How to complete this task: Reproduce the rows verbatim, beginning with the first line and ending after the line that contains "coordinates (257, 318).".

Extracted records:

------------------------------

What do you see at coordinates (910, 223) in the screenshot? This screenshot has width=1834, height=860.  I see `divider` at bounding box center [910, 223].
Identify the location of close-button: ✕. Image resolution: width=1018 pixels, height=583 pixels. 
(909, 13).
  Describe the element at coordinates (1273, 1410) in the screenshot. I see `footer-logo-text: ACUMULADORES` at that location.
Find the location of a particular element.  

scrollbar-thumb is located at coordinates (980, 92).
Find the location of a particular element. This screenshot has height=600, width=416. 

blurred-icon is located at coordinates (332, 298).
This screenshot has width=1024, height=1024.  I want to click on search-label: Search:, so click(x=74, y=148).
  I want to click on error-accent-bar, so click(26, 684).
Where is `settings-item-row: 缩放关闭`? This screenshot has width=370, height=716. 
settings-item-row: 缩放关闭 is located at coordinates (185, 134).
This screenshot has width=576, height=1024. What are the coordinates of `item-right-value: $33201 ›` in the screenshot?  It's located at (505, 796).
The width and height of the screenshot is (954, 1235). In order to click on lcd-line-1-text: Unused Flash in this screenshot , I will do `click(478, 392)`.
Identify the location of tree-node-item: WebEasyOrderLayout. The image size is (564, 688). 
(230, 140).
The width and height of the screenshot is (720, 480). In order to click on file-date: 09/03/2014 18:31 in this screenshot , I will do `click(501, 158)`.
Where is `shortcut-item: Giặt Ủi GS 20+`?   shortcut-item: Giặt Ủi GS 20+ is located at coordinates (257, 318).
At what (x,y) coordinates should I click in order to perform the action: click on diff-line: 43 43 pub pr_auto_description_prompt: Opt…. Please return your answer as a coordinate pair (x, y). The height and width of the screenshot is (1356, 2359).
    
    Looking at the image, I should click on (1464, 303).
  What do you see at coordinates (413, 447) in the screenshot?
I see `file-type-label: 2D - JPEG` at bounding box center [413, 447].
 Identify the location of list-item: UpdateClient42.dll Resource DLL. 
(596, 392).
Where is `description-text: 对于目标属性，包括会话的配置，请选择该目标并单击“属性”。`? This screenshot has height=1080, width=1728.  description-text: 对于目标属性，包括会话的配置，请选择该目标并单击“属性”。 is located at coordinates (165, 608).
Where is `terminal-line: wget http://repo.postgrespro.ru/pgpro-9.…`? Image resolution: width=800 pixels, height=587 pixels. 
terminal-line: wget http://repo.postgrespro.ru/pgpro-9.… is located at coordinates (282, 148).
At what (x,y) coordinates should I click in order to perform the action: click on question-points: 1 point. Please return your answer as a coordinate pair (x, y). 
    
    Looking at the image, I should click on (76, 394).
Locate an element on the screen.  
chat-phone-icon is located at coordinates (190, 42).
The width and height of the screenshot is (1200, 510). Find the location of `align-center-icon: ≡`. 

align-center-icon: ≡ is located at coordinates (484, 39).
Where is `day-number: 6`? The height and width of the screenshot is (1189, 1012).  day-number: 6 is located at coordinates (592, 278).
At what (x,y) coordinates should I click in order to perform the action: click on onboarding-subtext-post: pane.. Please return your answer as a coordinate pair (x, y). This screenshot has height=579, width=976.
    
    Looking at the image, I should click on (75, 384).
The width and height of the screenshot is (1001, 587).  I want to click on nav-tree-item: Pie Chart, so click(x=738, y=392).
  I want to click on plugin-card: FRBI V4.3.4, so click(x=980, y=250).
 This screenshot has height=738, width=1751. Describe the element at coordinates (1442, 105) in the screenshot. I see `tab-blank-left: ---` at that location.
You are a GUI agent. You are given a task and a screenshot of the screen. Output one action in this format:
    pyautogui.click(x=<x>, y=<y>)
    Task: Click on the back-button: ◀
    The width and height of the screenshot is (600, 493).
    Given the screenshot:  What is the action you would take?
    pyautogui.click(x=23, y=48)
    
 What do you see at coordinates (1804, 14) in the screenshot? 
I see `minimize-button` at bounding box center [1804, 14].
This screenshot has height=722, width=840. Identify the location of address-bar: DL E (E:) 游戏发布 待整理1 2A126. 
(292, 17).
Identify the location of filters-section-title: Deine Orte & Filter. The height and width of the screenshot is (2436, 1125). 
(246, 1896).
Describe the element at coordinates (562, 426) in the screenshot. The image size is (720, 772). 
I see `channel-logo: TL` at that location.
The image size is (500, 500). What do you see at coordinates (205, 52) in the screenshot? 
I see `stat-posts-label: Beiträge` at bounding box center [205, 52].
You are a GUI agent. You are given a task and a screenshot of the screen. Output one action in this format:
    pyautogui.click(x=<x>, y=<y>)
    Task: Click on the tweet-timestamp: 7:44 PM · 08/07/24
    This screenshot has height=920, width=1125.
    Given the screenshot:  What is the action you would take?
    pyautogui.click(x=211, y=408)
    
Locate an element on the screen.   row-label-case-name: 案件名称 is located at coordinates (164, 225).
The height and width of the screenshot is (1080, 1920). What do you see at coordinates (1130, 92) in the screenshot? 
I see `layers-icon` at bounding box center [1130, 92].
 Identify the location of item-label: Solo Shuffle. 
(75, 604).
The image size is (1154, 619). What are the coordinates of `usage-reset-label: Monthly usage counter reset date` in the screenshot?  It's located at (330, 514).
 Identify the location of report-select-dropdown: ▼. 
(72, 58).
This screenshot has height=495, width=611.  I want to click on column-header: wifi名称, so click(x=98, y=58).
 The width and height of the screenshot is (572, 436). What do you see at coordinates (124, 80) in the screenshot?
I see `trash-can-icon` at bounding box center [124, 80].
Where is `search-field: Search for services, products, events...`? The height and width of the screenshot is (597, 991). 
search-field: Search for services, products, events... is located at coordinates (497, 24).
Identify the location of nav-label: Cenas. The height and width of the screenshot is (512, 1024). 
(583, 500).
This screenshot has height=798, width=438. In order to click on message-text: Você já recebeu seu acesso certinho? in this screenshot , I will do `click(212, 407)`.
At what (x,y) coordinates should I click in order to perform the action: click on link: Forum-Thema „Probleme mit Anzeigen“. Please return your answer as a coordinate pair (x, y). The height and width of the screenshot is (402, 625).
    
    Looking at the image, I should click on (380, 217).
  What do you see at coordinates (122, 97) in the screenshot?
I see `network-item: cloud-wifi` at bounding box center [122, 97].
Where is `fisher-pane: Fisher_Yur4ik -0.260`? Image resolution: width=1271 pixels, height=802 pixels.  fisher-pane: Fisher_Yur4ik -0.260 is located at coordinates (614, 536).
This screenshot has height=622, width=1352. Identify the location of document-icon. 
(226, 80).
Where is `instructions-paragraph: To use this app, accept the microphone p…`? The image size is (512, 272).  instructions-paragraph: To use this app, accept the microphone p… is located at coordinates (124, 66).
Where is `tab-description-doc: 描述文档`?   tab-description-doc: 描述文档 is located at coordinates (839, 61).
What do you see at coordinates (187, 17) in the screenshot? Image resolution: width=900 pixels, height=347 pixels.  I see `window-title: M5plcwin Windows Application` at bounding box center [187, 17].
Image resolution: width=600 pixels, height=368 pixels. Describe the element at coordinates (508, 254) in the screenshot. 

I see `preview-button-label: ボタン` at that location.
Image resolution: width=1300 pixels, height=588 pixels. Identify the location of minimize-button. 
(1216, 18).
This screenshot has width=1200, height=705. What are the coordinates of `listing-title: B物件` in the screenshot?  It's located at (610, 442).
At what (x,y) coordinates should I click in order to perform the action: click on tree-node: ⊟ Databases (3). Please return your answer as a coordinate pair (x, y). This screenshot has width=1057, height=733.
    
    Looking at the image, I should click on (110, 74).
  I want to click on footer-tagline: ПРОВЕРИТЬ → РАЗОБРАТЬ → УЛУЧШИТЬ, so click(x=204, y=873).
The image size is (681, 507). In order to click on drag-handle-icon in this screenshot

------------------------------

Answer to the exercise:
What do you see at coordinates (910, 223) in the screenshot? This screenshot has width=1834, height=860.  I see `divider` at bounding box center [910, 223].
Identify the location of close-button: ✕. Image resolution: width=1018 pixels, height=583 pixels. 
(909, 13).
  Describe the element at coordinates (1273, 1410) in the screenshot. I see `footer-logo-text: ACUMULADORES` at that location.
Find the location of a particular element.  

scrollbar-thumb is located at coordinates (980, 92).
Find the location of a particular element. This screenshot has height=600, width=416. 

blurred-icon is located at coordinates (332, 298).
This screenshot has width=1024, height=1024.  I want to click on search-label: Search:, so click(x=74, y=148).
  I want to click on error-accent-bar, so click(26, 684).
Where is `settings-item-row: 缩放关闭`? This screenshot has width=370, height=716. 
settings-item-row: 缩放关闭 is located at coordinates (185, 134).
This screenshot has width=576, height=1024. What are the coordinates of `item-right-value: $33201 ›` in the screenshot?  It's located at (505, 796).
The width and height of the screenshot is (954, 1235). In order to click on lcd-line-1-text: Unused Flash in this screenshot , I will do `click(478, 392)`.
Identify the location of tree-node-item: WebEasyOrderLayout. The image size is (564, 688). 
(230, 140).
The width and height of the screenshot is (720, 480). In order to click on file-date: 09/03/2014 18:31 in this screenshot , I will do `click(501, 158)`.
Where is `shortcut-item: Giặt Ủi GS 20+`?   shortcut-item: Giặt Ủi GS 20+ is located at coordinates (257, 318).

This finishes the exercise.